Exercise data>
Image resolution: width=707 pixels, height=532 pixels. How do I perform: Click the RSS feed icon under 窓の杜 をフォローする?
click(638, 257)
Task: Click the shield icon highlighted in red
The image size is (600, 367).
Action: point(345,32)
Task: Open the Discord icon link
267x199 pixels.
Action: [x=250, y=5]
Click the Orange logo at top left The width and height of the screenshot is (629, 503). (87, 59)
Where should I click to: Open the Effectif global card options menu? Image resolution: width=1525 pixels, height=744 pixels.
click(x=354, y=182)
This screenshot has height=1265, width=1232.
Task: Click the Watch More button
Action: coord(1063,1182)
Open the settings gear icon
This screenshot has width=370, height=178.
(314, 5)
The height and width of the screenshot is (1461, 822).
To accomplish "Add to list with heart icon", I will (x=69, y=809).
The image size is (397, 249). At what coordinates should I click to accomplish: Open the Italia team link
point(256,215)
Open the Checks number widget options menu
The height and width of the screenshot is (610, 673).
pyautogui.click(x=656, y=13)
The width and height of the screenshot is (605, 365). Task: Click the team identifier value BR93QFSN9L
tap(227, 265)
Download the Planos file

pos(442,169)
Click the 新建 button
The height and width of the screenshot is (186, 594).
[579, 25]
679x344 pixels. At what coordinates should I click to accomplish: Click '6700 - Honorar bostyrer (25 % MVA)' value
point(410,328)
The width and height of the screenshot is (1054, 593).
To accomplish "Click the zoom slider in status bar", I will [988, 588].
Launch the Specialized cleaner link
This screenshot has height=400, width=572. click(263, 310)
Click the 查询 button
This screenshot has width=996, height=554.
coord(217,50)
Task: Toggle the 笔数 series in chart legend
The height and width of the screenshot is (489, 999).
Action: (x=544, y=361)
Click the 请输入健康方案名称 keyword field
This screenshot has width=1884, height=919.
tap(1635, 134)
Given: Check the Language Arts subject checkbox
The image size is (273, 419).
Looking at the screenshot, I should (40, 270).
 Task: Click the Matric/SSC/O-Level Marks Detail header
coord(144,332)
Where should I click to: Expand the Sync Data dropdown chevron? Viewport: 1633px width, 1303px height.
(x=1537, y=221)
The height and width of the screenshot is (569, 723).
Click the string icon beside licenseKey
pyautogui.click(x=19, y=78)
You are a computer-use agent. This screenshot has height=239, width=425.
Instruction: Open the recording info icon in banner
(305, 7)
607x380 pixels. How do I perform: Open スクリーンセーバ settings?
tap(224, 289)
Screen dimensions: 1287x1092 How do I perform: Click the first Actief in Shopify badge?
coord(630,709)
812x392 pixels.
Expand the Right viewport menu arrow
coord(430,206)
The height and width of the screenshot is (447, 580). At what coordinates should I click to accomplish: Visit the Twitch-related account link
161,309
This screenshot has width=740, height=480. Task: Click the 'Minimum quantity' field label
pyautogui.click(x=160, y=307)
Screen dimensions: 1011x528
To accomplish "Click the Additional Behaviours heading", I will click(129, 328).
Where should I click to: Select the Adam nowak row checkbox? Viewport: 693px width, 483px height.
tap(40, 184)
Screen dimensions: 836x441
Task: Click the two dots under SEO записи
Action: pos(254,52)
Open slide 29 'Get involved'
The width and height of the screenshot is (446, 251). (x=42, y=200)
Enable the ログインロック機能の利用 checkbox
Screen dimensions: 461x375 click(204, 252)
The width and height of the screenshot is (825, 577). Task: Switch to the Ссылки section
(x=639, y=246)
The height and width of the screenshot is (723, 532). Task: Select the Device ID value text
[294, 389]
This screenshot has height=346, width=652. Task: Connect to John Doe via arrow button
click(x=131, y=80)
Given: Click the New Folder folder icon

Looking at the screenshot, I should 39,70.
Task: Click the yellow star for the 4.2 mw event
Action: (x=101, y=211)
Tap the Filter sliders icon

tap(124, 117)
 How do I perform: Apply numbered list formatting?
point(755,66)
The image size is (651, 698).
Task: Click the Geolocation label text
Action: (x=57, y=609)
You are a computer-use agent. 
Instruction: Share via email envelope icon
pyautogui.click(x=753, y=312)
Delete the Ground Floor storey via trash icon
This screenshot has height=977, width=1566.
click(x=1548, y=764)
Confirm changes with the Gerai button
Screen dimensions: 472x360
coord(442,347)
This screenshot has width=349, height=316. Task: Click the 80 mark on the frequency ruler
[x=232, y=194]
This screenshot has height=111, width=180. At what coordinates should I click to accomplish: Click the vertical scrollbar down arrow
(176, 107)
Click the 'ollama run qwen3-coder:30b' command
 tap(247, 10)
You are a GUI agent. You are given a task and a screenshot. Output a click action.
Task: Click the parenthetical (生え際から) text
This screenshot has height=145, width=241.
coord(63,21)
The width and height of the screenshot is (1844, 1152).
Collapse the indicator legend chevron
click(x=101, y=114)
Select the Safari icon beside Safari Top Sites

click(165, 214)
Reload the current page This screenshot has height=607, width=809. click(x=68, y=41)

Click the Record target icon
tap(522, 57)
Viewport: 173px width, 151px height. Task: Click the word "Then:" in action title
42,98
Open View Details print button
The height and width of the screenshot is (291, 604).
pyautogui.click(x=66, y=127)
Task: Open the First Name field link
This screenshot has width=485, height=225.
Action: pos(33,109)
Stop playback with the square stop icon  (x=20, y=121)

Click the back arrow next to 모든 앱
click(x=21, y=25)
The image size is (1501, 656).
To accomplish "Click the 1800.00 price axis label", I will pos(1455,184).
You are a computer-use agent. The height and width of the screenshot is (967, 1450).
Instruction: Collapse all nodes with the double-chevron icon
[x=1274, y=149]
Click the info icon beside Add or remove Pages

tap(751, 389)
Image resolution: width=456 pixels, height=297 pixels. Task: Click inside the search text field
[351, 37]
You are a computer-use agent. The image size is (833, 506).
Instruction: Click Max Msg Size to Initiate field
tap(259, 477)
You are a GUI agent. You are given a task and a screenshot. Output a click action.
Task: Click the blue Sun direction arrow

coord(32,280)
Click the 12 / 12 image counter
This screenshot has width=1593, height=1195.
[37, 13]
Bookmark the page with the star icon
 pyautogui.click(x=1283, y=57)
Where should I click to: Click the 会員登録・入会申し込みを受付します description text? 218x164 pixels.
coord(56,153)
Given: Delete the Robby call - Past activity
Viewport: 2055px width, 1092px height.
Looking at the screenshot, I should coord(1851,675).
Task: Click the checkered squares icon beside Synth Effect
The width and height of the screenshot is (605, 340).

Work required> Recast the listing above as a Markdown table with the columns Number and Entry, one row per line, numbered in order and skipping blank lines.

Completed exercise>
| Number | Entry |
|---|---|
| 1 | Image resolution: width=707 pixels, height=532 pixels. How do I perform: Click the RSS feed icon under 窓の杜 をフォローする? |
| 2 | click(638, 257) |
| 3 | Task: Click the shield icon highlighted in red |
| 4 | The image size is (600, 367). |
| 5 | Action: point(345,32) |
| 6 | Task: Open the Discord icon link |
| 7 | 267x199 pixels. |
| 8 | Action: [x=250, y=5] |
| 9 | Click the Orange logo at top left The width and height of the screenshot is (629, 503). (87, 59) |
| 10 | Where should I click to: Open the Effectif global card options menu? Image resolution: width=1525 pixels, height=744 pixels. |
| 11 | click(x=354, y=182) |
| 12 | This screenshot has height=1265, width=1232. |
| 13 | Task: Click the Watch More button |
| 14 | Action: coord(1063,1182) |
| 15 | Open the settings gear icon |
| 16 | This screenshot has width=370, height=178. |
| 17 | (314, 5) |
| 18 | The height and width of the screenshot is (1461, 822). |
| 19 | To accomplish "Add to list with heart icon", I will (x=69, y=809). |
| 20 | The image size is (397, 249). At what coordinates should I click to accomplish: Open the Italia team link |
| 21 | point(256,215) |
| 22 | Open the Checks number widget options menu |
| 23 | The height and width of the screenshot is (610, 673). |
| 24 | pyautogui.click(x=656, y=13) |
| 25 | The width and height of the screenshot is (605, 365). Task: Click the team identifier value BR93QFSN9L |
| 26 | tap(227, 265) |
| 27 | Download the Planos file |
| 28 | pos(442,169) |
| 29 | Click the 新建 button |
| 30 | The height and width of the screenshot is (186, 594). |
| 31 | [579, 25] |
| 32 | 679x344 pixels. At what coordinates should I click to accomplish: Click '6700 - Honorar bostyrer (25 % MVA)' value |
| 33 | point(410,328) |
| 34 | The width and height of the screenshot is (1054, 593). |
| 35 | To accomplish "Click the zoom slider in status bar", I will [988, 588]. |
| 36 | Launch the Specialized cleaner link |
| 37 | This screenshot has height=400, width=572. click(263, 310) |
| 38 | Click the 查询 button |
| 39 | This screenshot has width=996, height=554. |
| 40 | coord(217,50) |
| 41 | Task: Toggle the 笔数 series in chart legend |
| 42 | The height and width of the screenshot is (489, 999). |
| 43 | Action: (x=544, y=361) |
| 44 | Click the 请输入健康方案名称 keyword field |
| 45 | This screenshot has width=1884, height=919. |
| 46 | tap(1635, 134) |
| 47 | Given: Check the Language Arts subject checkbox |
| 48 | The image size is (273, 419). |
| 49 | Looking at the screenshot, I should (40, 270). |
| 50 |  Task: Click the Matric/SSC/O-Level Marks Detail header |
| 51 | coord(144,332) |
| 52 | Where should I click to: Expand the Sync Data dropdown chevron? Viewport: 1633px width, 1303px height. |
| 53 | (x=1537, y=221) |
| 54 | The height and width of the screenshot is (569, 723). |
| 55 | Click the string icon beside licenseKey |
| 56 | pyautogui.click(x=19, y=78) |
| 57 | You are a computer-use agent. This screenshot has height=239, width=425. |
| 58 | Instruction: Open the recording info icon in banner |
| 59 | (305, 7) |
| 60 | 607x380 pixels. How do I perform: Open スクリーンセーバ settings? |
| 61 | tap(224, 289) |
| 62 | Screen dimensions: 1287x1092 How do I perform: Click the first Actief in Shopify badge? |
| 63 | coord(630,709) |
| 64 | 812x392 pixels. |
| 65 | Expand the Right viewport menu arrow |
| 66 | coord(430,206) |
| 67 | The height and width of the screenshot is (447, 580). At what coordinates should I click to accomplish: Visit the Twitch-related account link |
| 68 | 161,309 |
| 69 | This screenshot has width=740, height=480. Task: Click the 'Minimum quantity' field label |
| 70 | pyautogui.click(x=160, y=307) |
| 71 | Screen dimensions: 1011x528 |
| 72 | To accomplish "Click the Additional Behaviours heading", I will click(129, 328). |
| 73 | Where should I click to: Select the Adam nowak row checkbox? Viewport: 693px width, 483px height. |
| 74 | tap(40, 184) |
| 75 | Screen dimensions: 836x441 |
| 76 | Task: Click the two dots under SEO записи |
| 77 | Action: pos(254,52) |
| 78 | Open slide 29 'Get involved' |
| 79 | The width and height of the screenshot is (446, 251). (x=42, y=200) |
| 80 | Enable the ログインロック機能の利用 checkbox |
| 81 | Screen dimensions: 461x375 click(204, 252) |
| 82 | The width and height of the screenshot is (825, 577). Task: Switch to the Ссылки section |
| 83 | (x=639, y=246) |
| 84 | The height and width of the screenshot is (723, 532). Task: Select the Device ID value text |
| 85 | [294, 389] |
| 86 | This screenshot has height=346, width=652. Task: Connect to John Doe via arrow button |
| 87 | click(x=131, y=80) |
| 88 | Given: Click the New Folder folder icon |
| 89 | Looking at the screenshot, I should 39,70. |
| 90 | Task: Click the yellow star for the 4.2 mw event |
| 91 | Action: (x=101, y=211) |
| 92 | Tap the Filter sliders icon |
| 93 | tap(124, 117) |
| 94 |  How do I perform: Apply numbered list formatting? |
| 95 | point(755,66) |
| 96 | The image size is (651, 698). |
| 97 | Task: Click the Geolocation label text |
| 98 | Action: (x=57, y=609) |
| 99 | You are a computer-use agent.  |
| 100 | Instruction: Share via email envelope icon |
| 101 | pyautogui.click(x=753, y=312) |
| 102 | Delete the Ground Floor storey via trash icon |
| 103 | This screenshot has height=977, width=1566. |
| 104 | click(x=1548, y=764) |
| 105 | Confirm changes with the Gerai button |
| 106 | Screen dimensions: 472x360 |
| 107 | coord(442,347) |
| 108 | This screenshot has width=349, height=316. Task: Click the 80 mark on the frequency ruler |
| 109 | [x=232, y=194] |
| 110 | This screenshot has height=111, width=180. At what coordinates should I click to accomplish: Click the vertical scrollbar down arrow |
| 111 | (176, 107) |
| 112 | Click the 'ollama run qwen3-coder:30b' command |
| 113 |  tap(247, 10) |
| 114 | You are a GUI agent. You are given a task and a screenshot. Output a click action. |
| 115 | Task: Click the parenthetical (生え際から) text |
| 116 | This screenshot has height=145, width=241. |
| 117 | coord(63,21) |
| 118 | The width and height of the screenshot is (1844, 1152). |
| 119 | Collapse the indicator legend chevron |
| 120 | click(x=101, y=114) |
| 121 | Select the Safari icon beside Safari Top Sites |
| 122 | click(165, 214) |
| 123 | Reload the current page This screenshot has height=607, width=809. click(x=68, y=41) |
| 124 | Click the Record target icon |
| 125 | tap(522, 57) |
| 126 | Viewport: 173px width, 151px height. Task: Click the word "Then:" in action title |
| 127 | 42,98 |
| 128 | Open View Details print button |
| 129 | The height and width of the screenshot is (291, 604). |
| 130 | pyautogui.click(x=66, y=127) |
| 131 | Task: Open the First Name field link |
| 132 | This screenshot has width=485, height=225. |
| 133 | Action: pos(33,109) |
| 134 | Stop playback with the square stop icon  (x=20, y=121) |
| 135 | Click the back arrow next to 모든 앱 |
| 136 | click(x=21, y=25) |
| 137 | The image size is (1501, 656). |
| 138 | To accomplish "Click the 1800.00 price axis label", I will pos(1455,184). |
| 139 | You are a computer-use agent. The height and width of the screenshot is (967, 1450). |
| 140 | Instruction: Collapse all nodes with the double-chevron icon |
| 141 | [x=1274, y=149] |
| 142 | Click the info icon beside Add or remove Pages |
| 143 | tap(751, 389) |
| 144 | Image resolution: width=456 pixels, height=297 pixels. Task: Click inside the search text field |
| 145 | [351, 37] |
| 146 | You are a computer-use agent. The image size is (833, 506). |
| 147 | Instruction: Click Max Msg Size to Initiate field |
| 148 | tap(259, 477) |
| 149 | You are a GUI agent. You are given a task and a screenshot. Output a click action. |
| 150 | Task: Click the blue Sun direction arrow |
| 151 | coord(32,280) |
| 152 | Click the 12 / 12 image counter |
| 153 | This screenshot has width=1593, height=1195. |
| 154 | [37, 13] |
| 155 | Bookmark the page with the star icon |
| 156 |  pyautogui.click(x=1283, y=57) |
| 157 | Where should I click to: Click the 会員登録・入会申し込みを受付します description text? 218x164 pixels. |
| 158 | coord(56,153) |
| 159 | Given: Delete the Robby call - Past activity |
| 160 | Viewport: 2055px width, 1092px height. |
| 161 | Looking at the screenshot, I should coord(1851,675). |
| 162 | Task: Click the checkered squares icon beside Synth Effect |
| 163 | The width and height of the screenshot is (605, 340). |